シュリはアラガミの死体がオラクルとして霧散するのを見届けてからソーマを振り返った。
「至極簡単、『取引』したまで」
ソーマの求めた答えになってはいないが、質問に回答したのは事実であるので
詮索することを諦める。
何より、これ以上つついても何も話はしないだろう、と
文句を言いながらも長い付き合いの中で得た勘が告げている。
「・・・戻るぞ。

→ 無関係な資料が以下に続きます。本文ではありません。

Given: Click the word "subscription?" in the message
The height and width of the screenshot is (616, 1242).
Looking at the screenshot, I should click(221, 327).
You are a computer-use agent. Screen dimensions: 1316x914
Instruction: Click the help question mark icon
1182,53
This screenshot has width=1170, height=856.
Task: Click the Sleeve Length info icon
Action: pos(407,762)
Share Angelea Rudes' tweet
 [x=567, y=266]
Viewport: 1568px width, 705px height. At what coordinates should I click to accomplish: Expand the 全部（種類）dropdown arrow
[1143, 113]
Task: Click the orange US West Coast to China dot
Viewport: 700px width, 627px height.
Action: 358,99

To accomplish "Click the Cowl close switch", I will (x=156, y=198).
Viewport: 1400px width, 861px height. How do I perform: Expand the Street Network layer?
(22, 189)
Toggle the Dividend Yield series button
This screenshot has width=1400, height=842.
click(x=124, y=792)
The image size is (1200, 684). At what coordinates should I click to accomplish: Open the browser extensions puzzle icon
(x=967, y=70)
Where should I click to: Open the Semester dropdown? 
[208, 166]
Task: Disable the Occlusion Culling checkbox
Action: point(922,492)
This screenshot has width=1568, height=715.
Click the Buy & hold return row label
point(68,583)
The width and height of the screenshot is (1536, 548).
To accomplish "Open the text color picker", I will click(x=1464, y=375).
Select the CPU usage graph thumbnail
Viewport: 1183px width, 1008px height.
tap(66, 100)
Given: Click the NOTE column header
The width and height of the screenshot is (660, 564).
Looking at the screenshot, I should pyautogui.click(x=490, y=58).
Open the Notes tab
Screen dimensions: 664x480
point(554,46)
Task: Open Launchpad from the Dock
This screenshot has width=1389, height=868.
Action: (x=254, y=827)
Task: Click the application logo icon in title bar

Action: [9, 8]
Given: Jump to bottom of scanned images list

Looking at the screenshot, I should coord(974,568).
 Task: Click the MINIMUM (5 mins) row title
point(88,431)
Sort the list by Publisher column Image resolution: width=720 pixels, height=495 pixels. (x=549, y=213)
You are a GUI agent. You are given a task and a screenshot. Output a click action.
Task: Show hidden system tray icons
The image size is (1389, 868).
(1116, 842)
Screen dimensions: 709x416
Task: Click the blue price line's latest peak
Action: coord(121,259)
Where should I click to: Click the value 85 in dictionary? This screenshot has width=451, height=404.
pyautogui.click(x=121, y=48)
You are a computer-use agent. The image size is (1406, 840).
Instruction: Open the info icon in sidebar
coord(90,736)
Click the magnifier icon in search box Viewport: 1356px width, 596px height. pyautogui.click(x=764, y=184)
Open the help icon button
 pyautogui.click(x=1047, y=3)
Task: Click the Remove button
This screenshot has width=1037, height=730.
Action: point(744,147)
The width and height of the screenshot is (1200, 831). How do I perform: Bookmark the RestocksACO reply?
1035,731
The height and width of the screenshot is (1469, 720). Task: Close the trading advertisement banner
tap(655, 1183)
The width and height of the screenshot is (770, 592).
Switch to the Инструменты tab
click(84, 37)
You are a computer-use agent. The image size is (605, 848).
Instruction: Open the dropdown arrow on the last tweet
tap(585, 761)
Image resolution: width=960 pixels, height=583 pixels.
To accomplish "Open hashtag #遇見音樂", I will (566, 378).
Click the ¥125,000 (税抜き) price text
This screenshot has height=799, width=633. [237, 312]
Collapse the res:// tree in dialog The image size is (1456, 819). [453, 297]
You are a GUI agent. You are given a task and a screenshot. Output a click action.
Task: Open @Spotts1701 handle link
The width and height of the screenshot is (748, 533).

それまでにその神機、どっかに片付けるんだな」
保護した時にそれを目の当たりにしているソーマ、リンドウ、そしてツバキ、
報告せざるを得なかった榊とヨハネスの前以外では
シュリは神機を振るえない。
忠告に肩をすくめることで応えると、彼は装甲車を停めている地点に向かって
歩き出した。
『くう・・・うう・・・うぅ・・・』
ダスキーモッズのコートを着たソーマの背を見ながら、
シュリの脳裏に浮かぶのはシキを介して『視た』ソーマの記憶に残っていない
彼の『記憶』。
聞こえてきた啜り泣きと、何か金属製のものを殴ったような
甲高い音の幻聴に、シュリは眉根をよせた。
「『母の腕を覚えているか』、か」
次いで思い浮かぶのは、極東支部で待つ弟の姿。
「同じ思いをしなければ良いな」
シキも、そう想うだろう――――?
「なにぼさっとしていやがる!さっさとしろ!」
聞こえてきた怒声に、シュリは肩をすくめて歩き出す。
直後彼女を襲った『悪寒』に、思わず空を見上げた。
広がるのは、なんの変哲もない青空。
アラガミとは違う、生理的に受け付けることを拒否したい存在のニオイが、
空からやってくる。
「・・・ちっ」
来たか、と毒づき、シュリは装甲車に向かって歩き出した。
時間軸的には丁度前回の話で
ユウやコウタがシキたちと正体の分からない『戦神』の話をしている時。
なんだかんだと双子と話して親しいソーマと、
それをきちんと理解していてからかう双子(特に姉のシュリ)の関係が作者のツボ。